▸ **Set problem**:
Retype the items from the line with "This screenshot has height=1272, width=1902." through the end of the items, keeping every character unchanged.

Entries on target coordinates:
-- begin --
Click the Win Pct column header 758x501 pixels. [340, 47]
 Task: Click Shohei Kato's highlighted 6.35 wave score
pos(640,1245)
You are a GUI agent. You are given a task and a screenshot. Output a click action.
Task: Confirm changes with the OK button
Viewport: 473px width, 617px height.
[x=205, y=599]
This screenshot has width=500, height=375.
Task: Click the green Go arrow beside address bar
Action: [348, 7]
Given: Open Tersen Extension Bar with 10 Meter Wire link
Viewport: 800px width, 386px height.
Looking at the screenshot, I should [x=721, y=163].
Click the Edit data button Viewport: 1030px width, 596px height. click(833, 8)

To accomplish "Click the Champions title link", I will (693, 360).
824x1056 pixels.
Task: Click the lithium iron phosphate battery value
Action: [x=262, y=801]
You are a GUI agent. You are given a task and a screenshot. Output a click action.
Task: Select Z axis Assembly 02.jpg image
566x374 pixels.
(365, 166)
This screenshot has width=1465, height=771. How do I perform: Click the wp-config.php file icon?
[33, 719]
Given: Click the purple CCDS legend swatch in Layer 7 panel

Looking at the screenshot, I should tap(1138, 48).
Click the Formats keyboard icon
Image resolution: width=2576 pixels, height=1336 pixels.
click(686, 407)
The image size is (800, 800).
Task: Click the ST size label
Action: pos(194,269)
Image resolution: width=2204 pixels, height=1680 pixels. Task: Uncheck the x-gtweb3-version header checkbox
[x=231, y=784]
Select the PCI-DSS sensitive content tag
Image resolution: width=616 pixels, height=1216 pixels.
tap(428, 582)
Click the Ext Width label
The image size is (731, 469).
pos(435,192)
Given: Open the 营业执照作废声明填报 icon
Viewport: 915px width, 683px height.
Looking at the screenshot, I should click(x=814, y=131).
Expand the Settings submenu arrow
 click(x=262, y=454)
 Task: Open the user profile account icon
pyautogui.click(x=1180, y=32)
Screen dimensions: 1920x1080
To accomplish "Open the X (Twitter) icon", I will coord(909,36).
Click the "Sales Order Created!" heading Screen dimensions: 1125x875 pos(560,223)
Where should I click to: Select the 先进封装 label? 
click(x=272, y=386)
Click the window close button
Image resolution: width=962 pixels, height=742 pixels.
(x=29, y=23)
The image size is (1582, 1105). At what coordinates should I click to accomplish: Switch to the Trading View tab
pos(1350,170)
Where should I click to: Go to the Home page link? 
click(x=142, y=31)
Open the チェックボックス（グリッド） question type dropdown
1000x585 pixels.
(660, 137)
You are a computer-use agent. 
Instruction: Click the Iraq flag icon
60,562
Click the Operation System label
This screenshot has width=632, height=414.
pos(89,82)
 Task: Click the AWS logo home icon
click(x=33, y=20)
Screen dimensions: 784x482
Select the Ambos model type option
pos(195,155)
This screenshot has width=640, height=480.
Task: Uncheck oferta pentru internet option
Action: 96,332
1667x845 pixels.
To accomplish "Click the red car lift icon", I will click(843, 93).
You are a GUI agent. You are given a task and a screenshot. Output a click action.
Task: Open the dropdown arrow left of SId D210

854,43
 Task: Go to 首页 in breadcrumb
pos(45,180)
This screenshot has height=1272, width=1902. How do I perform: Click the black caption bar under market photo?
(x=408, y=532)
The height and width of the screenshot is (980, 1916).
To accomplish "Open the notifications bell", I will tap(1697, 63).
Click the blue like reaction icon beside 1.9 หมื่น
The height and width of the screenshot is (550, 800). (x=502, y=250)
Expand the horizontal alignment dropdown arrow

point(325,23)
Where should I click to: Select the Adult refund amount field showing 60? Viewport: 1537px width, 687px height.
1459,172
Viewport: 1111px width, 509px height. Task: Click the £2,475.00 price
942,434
-- end --
▸ **Right answer**:
This screenshot has height=1272, width=1902. How do I perform: Click the black caption bar under market photo?
(x=408, y=532)
The height and width of the screenshot is (980, 1916).
To accomplish "Open the notifications bell", I will tap(1697, 63).
Click the blue like reaction icon beside 1.9 หมื่น
The height and width of the screenshot is (550, 800). (x=502, y=250)
Expand the horizontal alignment dropdown arrow

point(325,23)
Where should I click to: Select the Adult refund amount field showing 60? Viewport: 1537px width, 687px height.
1459,172
Viewport: 1111px width, 509px height. Task: Click the £2,475.00 price
942,434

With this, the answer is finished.